**Extracted information**
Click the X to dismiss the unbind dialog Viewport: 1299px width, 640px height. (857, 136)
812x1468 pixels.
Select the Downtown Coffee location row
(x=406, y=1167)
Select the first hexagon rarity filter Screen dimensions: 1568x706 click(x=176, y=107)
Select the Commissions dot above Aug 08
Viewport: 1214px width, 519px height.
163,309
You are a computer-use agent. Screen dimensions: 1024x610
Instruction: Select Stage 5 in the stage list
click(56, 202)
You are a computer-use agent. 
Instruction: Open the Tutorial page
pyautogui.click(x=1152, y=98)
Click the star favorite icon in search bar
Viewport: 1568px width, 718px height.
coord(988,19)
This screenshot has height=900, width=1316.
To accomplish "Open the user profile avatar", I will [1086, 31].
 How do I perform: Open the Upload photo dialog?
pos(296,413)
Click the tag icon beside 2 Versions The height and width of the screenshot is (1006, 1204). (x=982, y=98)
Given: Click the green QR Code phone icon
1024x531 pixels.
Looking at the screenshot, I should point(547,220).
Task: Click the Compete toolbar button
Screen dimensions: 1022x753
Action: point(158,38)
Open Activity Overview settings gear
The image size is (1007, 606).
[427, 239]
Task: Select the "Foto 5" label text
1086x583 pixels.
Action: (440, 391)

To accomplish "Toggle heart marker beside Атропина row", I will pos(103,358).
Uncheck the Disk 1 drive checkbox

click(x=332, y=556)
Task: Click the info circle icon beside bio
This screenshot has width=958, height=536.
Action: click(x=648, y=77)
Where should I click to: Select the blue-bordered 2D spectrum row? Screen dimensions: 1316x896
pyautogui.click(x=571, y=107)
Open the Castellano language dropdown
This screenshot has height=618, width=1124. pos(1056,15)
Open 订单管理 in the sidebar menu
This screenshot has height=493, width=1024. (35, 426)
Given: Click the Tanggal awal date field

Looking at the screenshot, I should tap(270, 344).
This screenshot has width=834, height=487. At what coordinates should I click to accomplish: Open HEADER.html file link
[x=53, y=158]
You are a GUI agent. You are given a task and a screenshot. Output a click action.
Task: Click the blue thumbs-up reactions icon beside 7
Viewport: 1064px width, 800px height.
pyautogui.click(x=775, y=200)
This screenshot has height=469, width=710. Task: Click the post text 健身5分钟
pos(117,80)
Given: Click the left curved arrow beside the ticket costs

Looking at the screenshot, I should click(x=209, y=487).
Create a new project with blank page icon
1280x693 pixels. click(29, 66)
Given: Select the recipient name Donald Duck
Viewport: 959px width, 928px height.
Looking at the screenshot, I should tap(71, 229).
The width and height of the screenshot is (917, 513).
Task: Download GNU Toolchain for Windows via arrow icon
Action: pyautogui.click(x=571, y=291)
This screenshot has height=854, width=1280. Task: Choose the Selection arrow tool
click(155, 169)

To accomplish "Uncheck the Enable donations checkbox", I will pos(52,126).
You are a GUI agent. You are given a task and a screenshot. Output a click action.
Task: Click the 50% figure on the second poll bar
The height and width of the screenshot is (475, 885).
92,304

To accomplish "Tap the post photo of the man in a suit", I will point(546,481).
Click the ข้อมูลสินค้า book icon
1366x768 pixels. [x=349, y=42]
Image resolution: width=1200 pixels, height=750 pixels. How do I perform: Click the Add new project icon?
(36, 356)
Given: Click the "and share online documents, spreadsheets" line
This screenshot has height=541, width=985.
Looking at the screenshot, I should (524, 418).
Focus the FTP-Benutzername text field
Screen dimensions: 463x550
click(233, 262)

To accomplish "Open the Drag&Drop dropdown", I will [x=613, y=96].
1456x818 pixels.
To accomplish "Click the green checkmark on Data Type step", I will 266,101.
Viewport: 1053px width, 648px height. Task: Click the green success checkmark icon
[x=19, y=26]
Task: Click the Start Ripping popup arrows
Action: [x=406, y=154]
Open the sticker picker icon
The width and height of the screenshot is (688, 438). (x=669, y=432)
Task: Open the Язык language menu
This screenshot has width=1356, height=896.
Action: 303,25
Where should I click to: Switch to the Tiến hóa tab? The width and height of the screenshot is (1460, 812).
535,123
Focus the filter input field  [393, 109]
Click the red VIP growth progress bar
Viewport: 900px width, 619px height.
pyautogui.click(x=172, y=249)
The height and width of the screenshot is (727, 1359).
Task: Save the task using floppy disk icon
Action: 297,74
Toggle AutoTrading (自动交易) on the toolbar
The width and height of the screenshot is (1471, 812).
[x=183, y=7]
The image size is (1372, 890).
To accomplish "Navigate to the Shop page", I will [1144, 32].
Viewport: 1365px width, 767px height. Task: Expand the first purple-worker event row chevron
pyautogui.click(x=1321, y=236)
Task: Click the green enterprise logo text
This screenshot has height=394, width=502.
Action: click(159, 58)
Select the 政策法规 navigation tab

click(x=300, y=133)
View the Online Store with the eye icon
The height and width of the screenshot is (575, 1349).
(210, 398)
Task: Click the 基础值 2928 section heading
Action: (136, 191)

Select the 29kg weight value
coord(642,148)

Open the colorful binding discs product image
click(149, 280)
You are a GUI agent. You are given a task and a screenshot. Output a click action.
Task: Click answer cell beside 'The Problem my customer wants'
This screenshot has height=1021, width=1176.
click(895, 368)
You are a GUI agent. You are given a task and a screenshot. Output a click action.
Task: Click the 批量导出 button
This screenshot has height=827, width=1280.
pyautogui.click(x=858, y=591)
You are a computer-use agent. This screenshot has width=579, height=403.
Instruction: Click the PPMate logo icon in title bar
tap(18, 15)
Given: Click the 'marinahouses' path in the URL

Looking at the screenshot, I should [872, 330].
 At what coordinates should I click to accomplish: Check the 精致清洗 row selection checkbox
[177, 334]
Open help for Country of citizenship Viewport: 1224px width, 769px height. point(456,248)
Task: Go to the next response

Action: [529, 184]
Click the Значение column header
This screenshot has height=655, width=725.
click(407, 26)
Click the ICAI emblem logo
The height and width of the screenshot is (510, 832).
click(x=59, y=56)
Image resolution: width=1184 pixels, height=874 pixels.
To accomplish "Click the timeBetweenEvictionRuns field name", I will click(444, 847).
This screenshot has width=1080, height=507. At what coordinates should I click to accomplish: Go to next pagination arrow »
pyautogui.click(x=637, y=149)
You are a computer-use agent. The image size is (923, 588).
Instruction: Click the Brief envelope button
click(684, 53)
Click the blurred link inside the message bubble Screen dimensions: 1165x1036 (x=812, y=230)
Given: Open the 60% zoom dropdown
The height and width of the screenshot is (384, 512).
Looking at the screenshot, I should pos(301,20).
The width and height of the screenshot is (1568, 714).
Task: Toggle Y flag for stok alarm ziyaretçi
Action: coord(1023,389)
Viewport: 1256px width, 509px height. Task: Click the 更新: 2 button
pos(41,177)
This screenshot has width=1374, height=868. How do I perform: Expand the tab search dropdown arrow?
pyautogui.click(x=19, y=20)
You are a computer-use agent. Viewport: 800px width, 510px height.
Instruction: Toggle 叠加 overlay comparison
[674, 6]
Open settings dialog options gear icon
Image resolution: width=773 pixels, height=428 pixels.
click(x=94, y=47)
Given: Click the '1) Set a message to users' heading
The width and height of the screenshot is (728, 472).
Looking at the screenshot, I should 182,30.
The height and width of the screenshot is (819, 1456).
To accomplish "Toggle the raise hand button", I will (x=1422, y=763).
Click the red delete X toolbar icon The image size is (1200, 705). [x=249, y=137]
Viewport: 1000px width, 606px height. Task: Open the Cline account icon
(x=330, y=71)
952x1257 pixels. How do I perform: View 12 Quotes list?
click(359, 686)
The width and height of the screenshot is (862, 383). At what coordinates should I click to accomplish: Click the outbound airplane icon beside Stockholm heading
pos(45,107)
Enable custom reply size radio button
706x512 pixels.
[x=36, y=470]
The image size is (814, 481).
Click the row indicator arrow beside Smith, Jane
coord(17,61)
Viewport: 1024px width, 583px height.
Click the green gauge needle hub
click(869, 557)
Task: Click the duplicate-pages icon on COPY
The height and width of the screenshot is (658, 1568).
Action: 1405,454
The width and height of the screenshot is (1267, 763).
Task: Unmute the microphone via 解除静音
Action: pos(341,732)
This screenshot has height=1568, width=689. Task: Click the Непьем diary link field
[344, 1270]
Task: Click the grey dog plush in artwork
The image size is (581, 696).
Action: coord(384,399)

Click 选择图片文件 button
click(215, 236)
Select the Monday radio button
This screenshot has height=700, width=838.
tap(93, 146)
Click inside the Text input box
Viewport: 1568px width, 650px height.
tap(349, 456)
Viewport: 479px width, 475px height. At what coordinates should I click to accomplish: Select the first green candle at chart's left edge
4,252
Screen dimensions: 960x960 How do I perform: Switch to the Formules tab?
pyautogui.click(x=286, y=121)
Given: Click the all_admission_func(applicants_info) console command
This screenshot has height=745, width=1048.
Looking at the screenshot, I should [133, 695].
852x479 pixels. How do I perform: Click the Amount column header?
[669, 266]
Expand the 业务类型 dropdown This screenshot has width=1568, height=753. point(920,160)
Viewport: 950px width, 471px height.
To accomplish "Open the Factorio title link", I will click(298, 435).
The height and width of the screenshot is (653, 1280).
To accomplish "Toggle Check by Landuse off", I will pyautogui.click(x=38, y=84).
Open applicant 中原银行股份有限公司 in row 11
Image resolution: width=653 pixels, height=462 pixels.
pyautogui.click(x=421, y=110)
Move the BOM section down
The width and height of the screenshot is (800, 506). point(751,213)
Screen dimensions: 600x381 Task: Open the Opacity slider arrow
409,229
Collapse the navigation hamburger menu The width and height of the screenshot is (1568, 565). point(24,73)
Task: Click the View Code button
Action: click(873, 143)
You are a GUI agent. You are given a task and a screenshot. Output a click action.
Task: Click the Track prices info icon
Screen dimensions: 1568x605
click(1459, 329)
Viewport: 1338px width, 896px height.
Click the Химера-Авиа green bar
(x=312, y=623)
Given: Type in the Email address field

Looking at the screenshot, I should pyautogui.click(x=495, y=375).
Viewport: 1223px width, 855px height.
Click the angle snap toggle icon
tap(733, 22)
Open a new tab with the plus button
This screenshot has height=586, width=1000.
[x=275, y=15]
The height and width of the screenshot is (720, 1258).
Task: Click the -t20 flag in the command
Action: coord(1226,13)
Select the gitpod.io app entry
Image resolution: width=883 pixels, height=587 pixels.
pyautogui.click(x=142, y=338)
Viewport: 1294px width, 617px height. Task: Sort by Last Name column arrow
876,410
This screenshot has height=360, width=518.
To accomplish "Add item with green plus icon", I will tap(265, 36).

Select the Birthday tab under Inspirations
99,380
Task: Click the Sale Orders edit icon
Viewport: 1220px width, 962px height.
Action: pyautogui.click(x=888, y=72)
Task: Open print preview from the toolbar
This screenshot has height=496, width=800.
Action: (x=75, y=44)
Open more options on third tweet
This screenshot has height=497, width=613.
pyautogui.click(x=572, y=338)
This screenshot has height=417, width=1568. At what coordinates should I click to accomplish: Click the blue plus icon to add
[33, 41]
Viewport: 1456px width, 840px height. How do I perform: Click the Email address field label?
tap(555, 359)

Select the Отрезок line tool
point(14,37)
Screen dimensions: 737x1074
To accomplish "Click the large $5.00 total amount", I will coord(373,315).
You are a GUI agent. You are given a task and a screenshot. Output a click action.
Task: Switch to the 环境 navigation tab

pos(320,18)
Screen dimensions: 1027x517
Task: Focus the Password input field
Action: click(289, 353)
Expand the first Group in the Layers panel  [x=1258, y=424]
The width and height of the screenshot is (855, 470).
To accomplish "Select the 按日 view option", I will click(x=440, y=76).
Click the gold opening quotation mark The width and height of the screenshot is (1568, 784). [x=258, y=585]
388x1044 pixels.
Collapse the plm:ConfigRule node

**Your objective**
Using the records above, work out the number of lines that contain "message" and write only that number.

**Solution to the problem**
2